Under Utah’s SB 314, it will now be a crime to offer drink specials. In addition, SB 314 bans minikegs and ties the number of liquor licenses to population quotas and public-safety officers.
Utah has a long history of harassing people who drink in contradiction to the teachings of the Church of Latter Day Saints, including the imposition of so called “Zion Curtains” at bars. This rather transparent sectarian policy does not seem to bother politicians who claim to be for small government and libertarian values. It also contradict the desire of the state to pull in tourists and change the image of the state as controlled by the LDS leadership.
31 thoughts on “The Day Happy Died: New Year To Bring End To Happy Hours In Utah”

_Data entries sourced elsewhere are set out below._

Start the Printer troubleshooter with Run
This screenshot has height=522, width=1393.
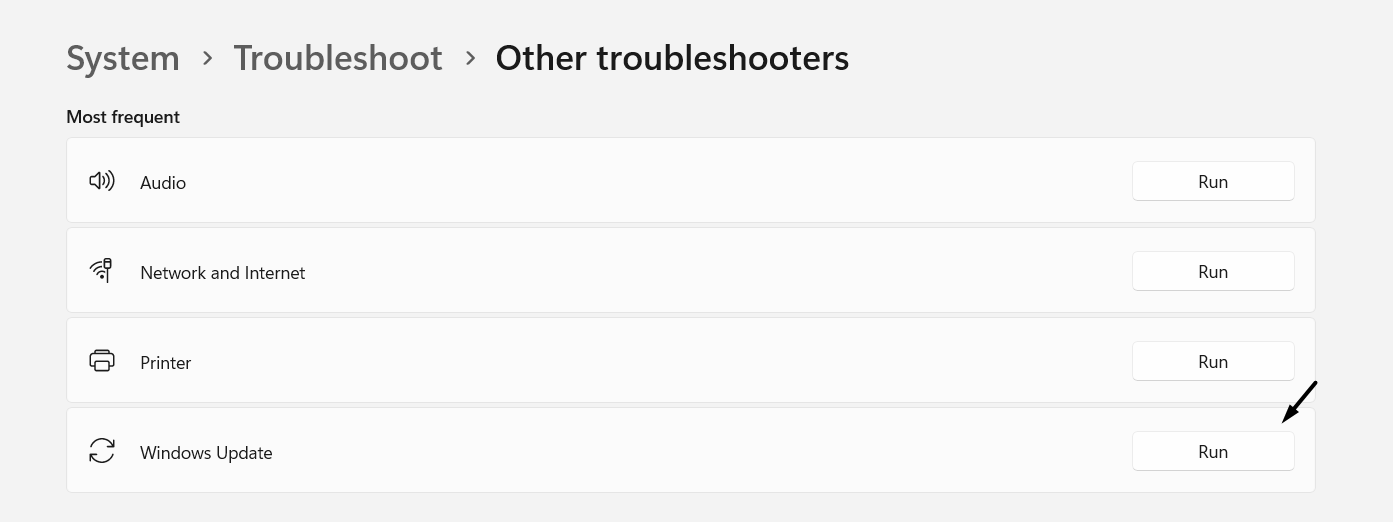click(1212, 361)
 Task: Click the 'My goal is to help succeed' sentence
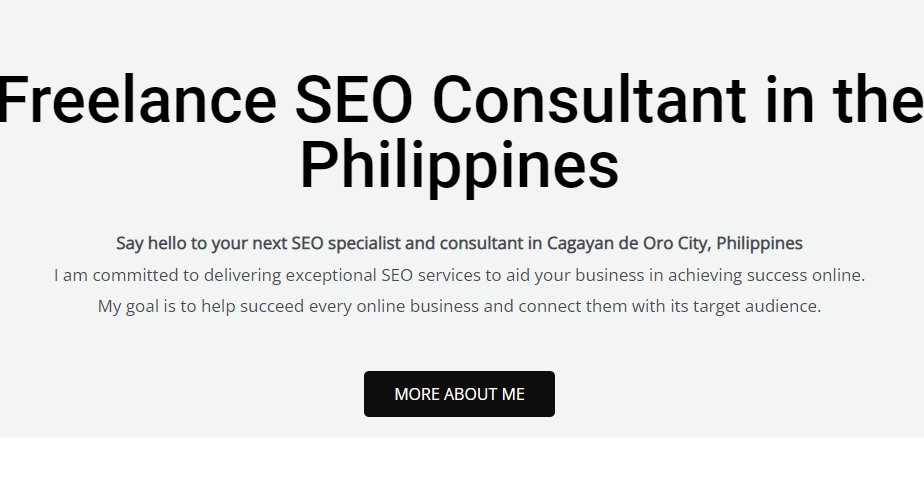[x=459, y=306]
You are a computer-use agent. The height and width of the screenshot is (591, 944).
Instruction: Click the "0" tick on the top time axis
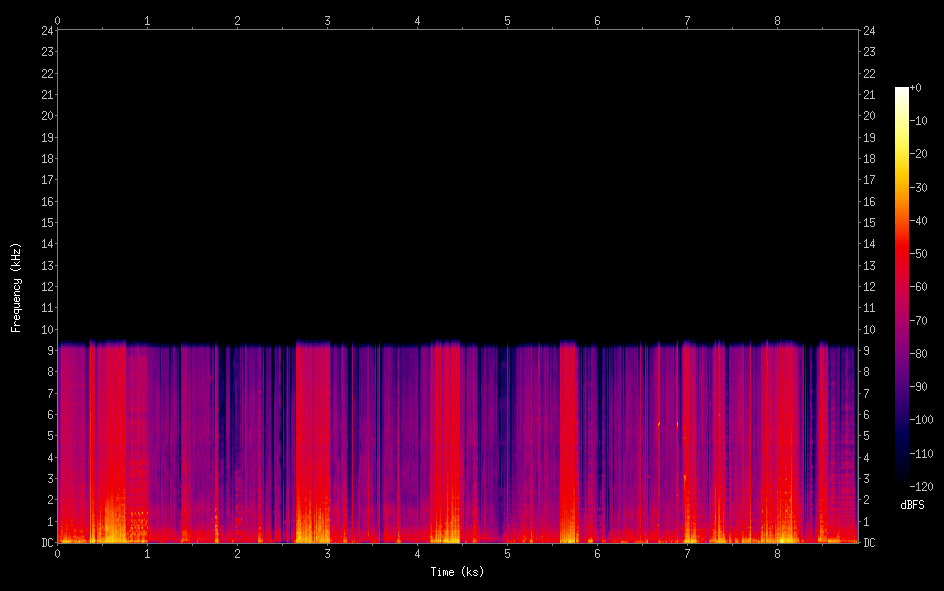pos(57,20)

For the record…you ALSO can’t buy a cup of coffee to go with your “best apple fritter in the world” at the bakery in Manti, Ut. It’s that Mormon thing again. You can stuff yourself with indecent amounts of fat and sugar but coffee is against the religion.
Once you figure the place out, ie; how to eat, drink and be merry, it’s a wonderful place to be.
In CA the law says, essentially, that a bar cannot offer “free” drinks, including two-for-one deals or complimentary cocktails with a dinner purchase. It is legal to offer reduced-price drinks (the typical “happy hour” pricing, for example) so long as the price charged does not undercut the wholesale price.
Uhm California does not have this law…
There is irony and humor all the way around this…if I recall the Volstead Act was also called the 18th Amendment….it Prohibited National Enforcement of the Federal Liquor Laws….Hence that is one of the reasons that its legal for a serviceperson to drink regardless of age on military installations… Utah was the last state that ratified the Blaine Amendment… which repealed the 18th…..Therefore it is left of to each state to designate or to establish liquor laws….the Feds still regulate but through other laws that are thought to be rationally related….
I expect that it is not “legal” to make “any law you like”. Isn;t there an expectation that a law will be vaguely rational, and tied to a more or less compelling state interest?
“When I went to Chicago during St. Patrick’s Day weekend, they will not serve drinks in glass glasses. It’s the law for some crazy reason that I cannot recall.”
They don’t serve to go drinks in New Orleans (at Mardi Gras or any other time) in glass glasses for the same reason – safety and clean up. A street full of stinky paper and plastic is bad enough, but a street full of broken glass? Is a street soon full of alcohol diluted blood. You’d need haz-mat teams to clean up the streets afterwards.
That seems to be a reasonable explanation.